8 April 2020
A squabble between the City of Cape Town, and the departments of Home Affairs and Public Works and Infrastructure has laid bare tensions between the municipal and national spheres of government.
The disagreement, ten days after the Covid-19 lockdown was announced by President Ramaphosa, appears to centre on the use of the Paint City site in Bellville, which is land owned by the City, to house refugees. The City claims that the site shouldn’t have been used as it is not compliant with Covid-19 regulations.
Last Thursday, SAPS confirmed that over 500 people had been removed from the Central Methodist Church on Greenmarket Square, with approximately 200 square metres of space to the marquee tent in Bellville, which has approximately 576 square metres of space on a plot with approximately 9,500 square metres of space.
The City claims that it was blindsided by this removal and by the use of the Paint City site in Bellville.
On 5 April, Cape Town Mayor Dan Plato described the removal of the refugees by the police as “premature”. The Paint City site, he said, “is not compliant with the applicable Covid-19 regulations and this may well result in a further relocation being required in due course.”
The departments of Home Affairs and Public Works responded in their own statement, accusing the City of trying to mislead the public. They said the Mayor had agreed to use the site for “non-nationals” but had pulled out of plans for the removal of the refugees the evening before the removal was to go ahead.
The statement quotes from a letter that Minister of Public Works and Infrastructure Patricia De Lille sent to the Mayor, in which she says the agreement to use Paint City “reached by yourself as the Executive Mayor of Cape Town and myself when we went on site together and then communicated to Minister Motsoaledi, the Minister of Home Affairs who is responsible for these matters, was that the Bellville Paint City site was for the non-nationals”.

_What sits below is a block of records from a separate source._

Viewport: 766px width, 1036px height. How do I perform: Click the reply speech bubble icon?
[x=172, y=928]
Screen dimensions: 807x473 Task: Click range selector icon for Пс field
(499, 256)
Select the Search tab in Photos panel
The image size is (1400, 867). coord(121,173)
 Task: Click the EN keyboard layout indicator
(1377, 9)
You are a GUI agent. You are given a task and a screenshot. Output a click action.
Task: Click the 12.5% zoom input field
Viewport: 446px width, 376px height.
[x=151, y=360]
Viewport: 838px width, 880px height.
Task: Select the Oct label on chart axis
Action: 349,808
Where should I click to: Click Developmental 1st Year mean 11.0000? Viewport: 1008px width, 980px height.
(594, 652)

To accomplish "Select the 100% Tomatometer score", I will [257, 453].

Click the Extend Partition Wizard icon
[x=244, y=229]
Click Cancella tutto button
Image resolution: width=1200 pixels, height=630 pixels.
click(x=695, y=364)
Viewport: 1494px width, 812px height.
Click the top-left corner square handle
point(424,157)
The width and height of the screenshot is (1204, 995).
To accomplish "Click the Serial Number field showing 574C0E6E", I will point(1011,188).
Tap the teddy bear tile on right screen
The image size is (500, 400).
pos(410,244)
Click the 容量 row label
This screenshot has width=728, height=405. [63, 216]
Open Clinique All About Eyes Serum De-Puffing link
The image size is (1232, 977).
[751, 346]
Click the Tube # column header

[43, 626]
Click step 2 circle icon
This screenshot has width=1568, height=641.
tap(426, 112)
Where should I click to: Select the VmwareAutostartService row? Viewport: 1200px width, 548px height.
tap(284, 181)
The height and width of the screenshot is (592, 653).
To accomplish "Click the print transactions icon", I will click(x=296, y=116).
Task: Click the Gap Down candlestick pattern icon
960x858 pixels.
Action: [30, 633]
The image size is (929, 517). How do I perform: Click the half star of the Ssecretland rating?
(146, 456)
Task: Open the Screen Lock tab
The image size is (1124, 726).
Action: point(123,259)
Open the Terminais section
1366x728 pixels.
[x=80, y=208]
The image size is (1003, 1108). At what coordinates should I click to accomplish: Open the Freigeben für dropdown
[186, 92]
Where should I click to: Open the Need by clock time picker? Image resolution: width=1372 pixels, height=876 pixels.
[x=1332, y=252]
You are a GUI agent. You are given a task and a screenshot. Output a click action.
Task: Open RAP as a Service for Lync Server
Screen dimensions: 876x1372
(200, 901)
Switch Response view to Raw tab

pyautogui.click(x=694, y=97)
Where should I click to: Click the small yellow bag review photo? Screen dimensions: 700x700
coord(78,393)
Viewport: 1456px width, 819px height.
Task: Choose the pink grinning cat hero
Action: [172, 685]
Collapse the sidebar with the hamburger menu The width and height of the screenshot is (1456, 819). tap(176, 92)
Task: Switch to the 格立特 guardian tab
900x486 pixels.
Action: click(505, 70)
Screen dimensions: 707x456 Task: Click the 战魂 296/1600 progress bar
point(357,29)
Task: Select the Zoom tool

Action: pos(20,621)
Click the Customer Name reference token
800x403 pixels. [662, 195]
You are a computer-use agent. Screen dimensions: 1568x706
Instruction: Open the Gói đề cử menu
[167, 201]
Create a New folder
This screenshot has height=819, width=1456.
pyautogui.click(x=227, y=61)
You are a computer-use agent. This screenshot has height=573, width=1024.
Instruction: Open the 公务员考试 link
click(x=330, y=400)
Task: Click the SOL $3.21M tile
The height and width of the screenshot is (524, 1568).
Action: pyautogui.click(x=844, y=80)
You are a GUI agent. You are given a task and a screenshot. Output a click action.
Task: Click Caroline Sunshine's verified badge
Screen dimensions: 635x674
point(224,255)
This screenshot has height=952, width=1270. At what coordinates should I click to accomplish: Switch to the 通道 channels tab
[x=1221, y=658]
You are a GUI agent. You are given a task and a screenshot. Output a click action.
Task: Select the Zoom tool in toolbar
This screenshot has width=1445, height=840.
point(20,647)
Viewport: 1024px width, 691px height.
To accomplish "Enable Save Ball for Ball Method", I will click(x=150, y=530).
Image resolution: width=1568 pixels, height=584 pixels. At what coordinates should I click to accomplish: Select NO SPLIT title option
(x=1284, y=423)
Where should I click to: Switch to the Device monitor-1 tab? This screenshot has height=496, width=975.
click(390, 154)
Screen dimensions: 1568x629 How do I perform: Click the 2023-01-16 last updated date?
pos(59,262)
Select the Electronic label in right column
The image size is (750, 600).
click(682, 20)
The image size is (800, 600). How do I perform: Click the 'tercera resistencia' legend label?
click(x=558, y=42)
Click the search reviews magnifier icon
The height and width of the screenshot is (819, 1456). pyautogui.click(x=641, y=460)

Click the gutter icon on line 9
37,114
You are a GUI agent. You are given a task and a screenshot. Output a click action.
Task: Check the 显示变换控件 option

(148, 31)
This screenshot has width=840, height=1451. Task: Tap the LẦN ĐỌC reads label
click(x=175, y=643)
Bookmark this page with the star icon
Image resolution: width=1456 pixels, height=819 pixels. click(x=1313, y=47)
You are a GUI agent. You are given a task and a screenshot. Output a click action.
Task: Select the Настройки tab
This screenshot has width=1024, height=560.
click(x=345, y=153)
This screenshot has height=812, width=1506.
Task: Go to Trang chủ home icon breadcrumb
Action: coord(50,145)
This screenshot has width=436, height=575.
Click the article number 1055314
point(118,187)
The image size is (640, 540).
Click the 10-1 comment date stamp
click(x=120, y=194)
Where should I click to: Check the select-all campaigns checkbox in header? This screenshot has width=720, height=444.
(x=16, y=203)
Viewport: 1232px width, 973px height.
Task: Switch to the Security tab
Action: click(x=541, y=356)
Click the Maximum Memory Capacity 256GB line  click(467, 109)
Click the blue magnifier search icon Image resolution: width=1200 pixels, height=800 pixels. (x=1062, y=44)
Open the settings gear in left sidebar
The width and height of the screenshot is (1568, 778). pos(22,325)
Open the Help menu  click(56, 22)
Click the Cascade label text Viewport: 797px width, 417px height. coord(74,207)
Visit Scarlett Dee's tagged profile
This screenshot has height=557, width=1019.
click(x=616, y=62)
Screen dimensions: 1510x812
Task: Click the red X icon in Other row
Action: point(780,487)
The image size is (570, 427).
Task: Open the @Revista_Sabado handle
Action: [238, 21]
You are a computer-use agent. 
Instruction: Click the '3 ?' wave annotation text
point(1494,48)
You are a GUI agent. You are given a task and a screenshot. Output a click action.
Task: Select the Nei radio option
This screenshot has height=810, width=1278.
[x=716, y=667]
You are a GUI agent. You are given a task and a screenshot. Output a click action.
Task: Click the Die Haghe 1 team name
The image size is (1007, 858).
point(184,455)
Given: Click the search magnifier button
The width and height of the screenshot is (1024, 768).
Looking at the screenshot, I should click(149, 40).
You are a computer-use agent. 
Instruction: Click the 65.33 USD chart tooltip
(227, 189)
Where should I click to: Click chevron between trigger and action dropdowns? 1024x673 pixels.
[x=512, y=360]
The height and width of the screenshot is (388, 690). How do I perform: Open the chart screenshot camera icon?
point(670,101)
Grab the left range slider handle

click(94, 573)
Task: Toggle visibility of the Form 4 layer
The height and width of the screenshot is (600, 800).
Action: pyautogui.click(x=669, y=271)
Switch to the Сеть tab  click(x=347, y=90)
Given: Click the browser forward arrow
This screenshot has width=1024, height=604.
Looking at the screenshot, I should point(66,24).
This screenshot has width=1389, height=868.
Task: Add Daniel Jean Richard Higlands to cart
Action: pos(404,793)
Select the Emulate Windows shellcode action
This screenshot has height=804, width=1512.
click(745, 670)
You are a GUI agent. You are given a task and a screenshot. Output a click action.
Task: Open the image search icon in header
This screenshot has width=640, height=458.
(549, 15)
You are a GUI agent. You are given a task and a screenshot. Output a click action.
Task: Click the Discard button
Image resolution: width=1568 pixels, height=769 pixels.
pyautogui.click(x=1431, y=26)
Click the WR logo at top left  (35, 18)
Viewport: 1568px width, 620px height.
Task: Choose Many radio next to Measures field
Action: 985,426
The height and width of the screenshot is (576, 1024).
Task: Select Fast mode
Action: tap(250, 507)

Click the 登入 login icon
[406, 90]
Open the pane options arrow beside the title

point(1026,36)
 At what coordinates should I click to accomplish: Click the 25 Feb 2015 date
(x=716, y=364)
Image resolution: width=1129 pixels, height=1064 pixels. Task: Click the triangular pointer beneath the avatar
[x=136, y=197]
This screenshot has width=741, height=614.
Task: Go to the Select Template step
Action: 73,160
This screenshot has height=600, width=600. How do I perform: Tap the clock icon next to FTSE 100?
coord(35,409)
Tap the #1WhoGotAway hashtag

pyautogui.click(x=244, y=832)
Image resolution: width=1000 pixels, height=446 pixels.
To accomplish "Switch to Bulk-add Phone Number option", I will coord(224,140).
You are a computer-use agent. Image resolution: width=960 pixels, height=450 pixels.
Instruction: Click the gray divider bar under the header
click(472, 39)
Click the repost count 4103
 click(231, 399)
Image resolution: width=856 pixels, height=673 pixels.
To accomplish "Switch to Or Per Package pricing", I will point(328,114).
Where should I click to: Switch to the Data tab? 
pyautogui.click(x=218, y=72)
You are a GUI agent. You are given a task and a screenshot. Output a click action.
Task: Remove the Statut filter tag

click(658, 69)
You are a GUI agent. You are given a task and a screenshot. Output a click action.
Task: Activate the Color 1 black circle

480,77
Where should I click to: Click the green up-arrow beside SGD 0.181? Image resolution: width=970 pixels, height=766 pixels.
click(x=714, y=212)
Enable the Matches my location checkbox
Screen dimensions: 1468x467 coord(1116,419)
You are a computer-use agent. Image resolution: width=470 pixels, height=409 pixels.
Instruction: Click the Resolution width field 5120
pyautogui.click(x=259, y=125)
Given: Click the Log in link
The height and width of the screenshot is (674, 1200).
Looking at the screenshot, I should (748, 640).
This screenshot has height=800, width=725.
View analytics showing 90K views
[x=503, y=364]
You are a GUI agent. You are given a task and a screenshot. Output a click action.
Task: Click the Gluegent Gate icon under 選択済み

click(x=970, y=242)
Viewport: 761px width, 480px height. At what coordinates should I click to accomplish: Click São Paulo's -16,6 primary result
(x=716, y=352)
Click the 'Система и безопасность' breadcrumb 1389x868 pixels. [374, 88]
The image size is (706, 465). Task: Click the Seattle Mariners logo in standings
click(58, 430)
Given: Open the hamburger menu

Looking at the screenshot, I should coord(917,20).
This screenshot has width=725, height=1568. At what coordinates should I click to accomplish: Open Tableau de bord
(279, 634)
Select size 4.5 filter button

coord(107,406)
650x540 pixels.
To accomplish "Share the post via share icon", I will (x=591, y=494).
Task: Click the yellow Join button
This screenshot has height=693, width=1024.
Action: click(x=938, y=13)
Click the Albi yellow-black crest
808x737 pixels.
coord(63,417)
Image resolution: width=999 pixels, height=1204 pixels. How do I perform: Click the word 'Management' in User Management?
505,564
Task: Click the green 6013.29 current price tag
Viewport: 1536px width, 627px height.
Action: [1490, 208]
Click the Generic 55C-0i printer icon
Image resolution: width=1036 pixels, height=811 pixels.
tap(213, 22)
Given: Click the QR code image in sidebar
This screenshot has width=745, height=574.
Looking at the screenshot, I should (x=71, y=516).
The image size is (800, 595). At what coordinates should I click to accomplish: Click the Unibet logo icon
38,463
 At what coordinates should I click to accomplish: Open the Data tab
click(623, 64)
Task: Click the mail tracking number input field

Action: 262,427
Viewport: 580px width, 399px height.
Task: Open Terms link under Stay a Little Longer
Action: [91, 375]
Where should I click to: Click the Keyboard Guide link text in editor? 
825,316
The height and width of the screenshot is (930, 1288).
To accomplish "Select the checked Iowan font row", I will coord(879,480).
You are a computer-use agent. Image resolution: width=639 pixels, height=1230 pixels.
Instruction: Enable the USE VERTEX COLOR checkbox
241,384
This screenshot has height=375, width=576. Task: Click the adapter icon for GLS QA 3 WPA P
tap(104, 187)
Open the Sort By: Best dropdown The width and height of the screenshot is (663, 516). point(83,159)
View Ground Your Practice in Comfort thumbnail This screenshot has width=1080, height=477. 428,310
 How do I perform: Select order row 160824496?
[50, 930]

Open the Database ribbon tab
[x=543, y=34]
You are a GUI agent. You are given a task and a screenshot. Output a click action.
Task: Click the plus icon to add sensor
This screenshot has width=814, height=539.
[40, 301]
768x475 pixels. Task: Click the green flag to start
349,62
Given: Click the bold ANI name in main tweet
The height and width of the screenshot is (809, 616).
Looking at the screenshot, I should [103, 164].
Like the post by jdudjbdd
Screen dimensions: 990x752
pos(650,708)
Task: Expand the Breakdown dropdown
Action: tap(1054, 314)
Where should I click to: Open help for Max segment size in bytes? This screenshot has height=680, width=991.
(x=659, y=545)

The statement says the Mayor’s undertaking was reversed by councillors JP Smith and Ian Neilson.
In response to the statement from the two departments, the City released another statement, saying that the City has “observed and carried out our services 100% in line with the Covid-19 regulations” and reiterating the claim that the Paint City site was not intended for refugees.
Meanwhile on Sunday 5 April, the City began moving homeless residents to Strandfontein Sports Grounds, a series of windswept fields facing False Bay and next to the Strandfontein Sewer Works. This site is very similar to the Paint City site in that there is no gender division in the tents, no privacy, no enforcement of social distancing, and 200 people per tent. When GroundUp visited the site on Tuesday, there was no adherence to entry protocols for visitors, no protective equipment like masks, and no on-site medical personnel.
The City has not answered GroundUp’s questions about the use of other facilities, including the Cape Town International Convention Centre, which is 71.4% owned by the City and 23.2% owned by the Western Cape government.
When GroundUp sent enquiries to the offices of JP Smith and Ian Neilson we were referred back to the Mayor’s statement.